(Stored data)
◇ ◇ ◇ ◇ ◇

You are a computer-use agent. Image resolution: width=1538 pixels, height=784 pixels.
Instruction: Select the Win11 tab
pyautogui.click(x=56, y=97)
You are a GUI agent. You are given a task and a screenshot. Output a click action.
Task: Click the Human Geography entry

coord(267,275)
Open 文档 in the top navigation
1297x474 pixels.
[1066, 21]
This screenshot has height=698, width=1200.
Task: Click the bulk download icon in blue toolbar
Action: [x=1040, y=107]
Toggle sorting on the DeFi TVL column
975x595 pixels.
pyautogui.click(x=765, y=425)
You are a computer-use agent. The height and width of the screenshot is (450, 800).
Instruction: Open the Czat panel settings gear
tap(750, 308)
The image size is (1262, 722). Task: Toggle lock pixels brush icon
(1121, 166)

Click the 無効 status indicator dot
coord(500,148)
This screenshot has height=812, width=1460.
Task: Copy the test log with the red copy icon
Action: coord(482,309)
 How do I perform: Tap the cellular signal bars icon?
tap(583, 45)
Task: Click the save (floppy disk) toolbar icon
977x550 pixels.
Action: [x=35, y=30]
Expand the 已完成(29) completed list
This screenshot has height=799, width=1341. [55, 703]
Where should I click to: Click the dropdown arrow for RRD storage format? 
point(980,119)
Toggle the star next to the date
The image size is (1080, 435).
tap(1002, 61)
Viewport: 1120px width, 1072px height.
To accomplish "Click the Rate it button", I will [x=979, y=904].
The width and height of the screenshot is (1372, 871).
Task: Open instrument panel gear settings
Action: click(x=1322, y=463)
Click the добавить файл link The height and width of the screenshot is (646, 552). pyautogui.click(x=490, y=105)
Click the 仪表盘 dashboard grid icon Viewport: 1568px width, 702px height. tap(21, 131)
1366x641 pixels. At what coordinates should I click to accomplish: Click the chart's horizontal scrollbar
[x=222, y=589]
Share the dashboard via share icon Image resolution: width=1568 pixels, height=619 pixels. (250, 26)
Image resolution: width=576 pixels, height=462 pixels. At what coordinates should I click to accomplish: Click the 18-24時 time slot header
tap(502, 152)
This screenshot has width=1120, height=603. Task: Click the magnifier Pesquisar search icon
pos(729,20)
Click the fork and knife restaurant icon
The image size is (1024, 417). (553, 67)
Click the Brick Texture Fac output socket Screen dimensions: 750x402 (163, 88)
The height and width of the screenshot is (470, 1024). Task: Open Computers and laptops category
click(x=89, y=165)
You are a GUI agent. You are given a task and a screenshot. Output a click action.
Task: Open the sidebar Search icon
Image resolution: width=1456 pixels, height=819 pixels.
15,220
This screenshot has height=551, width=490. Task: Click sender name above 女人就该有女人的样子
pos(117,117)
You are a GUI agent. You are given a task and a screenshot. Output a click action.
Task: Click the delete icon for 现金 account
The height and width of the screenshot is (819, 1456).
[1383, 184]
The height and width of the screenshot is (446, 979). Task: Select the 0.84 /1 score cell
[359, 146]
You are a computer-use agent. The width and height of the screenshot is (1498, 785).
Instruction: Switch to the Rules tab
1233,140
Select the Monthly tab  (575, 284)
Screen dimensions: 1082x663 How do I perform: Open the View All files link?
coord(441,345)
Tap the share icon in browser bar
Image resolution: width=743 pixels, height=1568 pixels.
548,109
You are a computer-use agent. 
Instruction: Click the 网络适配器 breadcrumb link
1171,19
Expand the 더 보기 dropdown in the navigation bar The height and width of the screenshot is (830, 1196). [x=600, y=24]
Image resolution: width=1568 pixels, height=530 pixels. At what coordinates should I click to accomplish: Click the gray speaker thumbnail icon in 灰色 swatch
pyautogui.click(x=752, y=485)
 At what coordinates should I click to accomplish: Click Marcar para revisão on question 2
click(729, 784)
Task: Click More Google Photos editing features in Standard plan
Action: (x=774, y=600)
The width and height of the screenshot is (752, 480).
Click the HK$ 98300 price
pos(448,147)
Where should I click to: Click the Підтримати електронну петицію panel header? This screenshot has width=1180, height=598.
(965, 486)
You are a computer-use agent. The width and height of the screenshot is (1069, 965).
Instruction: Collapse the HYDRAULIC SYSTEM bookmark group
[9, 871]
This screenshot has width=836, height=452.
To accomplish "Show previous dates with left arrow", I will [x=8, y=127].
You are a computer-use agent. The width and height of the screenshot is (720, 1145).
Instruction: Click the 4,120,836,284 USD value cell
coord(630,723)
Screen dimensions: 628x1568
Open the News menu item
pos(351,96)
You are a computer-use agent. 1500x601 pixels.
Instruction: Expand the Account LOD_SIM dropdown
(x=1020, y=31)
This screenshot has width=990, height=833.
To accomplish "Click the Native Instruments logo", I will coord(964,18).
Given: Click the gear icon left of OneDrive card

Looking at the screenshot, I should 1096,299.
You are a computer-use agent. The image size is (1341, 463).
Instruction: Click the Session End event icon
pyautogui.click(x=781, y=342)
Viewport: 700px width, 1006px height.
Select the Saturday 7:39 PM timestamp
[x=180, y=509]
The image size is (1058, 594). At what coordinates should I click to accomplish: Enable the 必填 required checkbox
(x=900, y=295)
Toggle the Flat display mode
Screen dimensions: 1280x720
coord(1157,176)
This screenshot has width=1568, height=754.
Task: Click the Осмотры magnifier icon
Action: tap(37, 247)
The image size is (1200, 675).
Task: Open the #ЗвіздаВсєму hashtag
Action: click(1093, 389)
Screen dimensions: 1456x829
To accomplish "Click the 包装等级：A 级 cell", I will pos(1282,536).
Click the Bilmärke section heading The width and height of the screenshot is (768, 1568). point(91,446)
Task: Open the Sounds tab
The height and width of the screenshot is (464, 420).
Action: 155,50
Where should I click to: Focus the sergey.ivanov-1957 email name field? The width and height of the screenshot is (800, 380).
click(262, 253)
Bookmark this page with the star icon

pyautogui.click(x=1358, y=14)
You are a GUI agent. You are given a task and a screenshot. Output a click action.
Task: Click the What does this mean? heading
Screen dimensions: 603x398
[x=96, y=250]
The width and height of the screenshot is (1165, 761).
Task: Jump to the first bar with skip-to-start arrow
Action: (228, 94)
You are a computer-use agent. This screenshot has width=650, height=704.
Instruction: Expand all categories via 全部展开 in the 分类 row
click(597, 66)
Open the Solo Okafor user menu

◇ ◇ ◇ ◇ ◇

Exercise directions:
Please find each line in the records above that holds the word "Viewport", and copy it.

Solved problem:
Viewport: 1120px width, 1072px height.
Click the 仪表盘 dashboard grid icon Viewport: 1568px width, 702px height. tap(21, 131)
Viewport: 700px width, 1006px height.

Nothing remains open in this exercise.